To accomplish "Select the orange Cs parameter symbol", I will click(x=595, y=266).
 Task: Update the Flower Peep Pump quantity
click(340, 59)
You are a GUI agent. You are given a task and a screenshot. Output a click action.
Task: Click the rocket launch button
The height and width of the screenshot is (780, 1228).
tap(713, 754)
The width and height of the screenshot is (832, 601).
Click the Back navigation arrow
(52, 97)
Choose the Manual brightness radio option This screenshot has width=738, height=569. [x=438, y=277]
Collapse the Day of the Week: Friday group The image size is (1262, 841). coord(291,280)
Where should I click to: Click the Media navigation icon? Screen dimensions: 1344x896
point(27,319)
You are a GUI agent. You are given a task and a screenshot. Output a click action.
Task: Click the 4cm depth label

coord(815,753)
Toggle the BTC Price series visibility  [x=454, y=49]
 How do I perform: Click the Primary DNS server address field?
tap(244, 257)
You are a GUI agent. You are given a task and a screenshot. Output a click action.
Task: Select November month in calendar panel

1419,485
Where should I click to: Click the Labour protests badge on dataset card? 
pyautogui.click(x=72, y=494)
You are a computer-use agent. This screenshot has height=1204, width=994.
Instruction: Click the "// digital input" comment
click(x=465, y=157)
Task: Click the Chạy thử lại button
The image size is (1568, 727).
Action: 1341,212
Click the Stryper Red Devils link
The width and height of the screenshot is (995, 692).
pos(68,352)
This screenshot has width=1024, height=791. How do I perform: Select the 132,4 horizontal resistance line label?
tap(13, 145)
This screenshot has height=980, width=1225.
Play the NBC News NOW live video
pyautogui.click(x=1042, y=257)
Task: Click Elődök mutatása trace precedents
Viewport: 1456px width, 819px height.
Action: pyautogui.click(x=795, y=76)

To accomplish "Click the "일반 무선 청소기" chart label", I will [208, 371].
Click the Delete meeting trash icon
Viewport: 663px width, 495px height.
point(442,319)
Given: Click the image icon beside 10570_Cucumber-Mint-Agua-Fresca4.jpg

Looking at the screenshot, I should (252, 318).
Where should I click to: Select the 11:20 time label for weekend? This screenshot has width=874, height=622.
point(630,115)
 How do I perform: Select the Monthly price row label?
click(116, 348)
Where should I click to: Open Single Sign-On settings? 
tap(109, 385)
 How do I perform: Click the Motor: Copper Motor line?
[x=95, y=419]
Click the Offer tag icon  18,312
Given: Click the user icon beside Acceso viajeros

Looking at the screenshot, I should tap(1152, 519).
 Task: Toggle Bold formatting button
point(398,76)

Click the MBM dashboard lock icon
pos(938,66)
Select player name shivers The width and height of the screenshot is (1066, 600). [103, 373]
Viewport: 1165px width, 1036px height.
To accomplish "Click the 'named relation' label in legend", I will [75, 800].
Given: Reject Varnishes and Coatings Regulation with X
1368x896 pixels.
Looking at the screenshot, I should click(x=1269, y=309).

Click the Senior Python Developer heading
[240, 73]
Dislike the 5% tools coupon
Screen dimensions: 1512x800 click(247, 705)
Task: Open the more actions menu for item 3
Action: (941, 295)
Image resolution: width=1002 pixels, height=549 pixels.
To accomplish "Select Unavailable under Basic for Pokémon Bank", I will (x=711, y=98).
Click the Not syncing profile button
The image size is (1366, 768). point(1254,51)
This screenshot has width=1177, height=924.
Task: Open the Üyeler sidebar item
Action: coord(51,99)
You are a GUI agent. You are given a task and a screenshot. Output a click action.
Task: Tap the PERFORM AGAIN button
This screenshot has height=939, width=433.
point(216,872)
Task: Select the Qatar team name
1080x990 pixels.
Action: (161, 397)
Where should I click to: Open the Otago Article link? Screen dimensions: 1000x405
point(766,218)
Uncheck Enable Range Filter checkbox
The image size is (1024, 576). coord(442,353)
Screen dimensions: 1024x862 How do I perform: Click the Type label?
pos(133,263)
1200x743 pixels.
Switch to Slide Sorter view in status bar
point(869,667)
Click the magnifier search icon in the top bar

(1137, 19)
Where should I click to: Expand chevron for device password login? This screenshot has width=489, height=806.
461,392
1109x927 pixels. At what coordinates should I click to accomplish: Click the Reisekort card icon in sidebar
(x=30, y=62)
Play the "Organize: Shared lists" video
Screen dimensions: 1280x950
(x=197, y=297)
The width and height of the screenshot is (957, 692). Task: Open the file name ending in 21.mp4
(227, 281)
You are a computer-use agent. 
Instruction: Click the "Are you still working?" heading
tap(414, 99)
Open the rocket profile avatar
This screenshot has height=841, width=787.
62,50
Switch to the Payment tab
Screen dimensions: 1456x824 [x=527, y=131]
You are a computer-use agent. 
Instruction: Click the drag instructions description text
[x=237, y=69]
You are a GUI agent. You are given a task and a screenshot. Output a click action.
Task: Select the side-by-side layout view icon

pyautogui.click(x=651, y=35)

■ TASK: All lines from the opening of the listing above through the line that contains "Collapse the Day" should be given again exactly, and nothing more.

■ FINISHED TASK:
To accomplish "Select the orange Cs parameter symbol", I will click(x=595, y=266).
 Task: Update the Flower Peep Pump quantity
click(340, 59)
You are a GUI agent. You are given a task and a screenshot. Output a click action.
Task: Click the rocket launch button
The height and width of the screenshot is (780, 1228).
tap(713, 754)
The width and height of the screenshot is (832, 601).
Click the Back navigation arrow
(52, 97)
Choose the Manual brightness radio option This screenshot has width=738, height=569. [x=438, y=277]
Collapse the Day of the Week: Friday group The image size is (1262, 841). coord(291,280)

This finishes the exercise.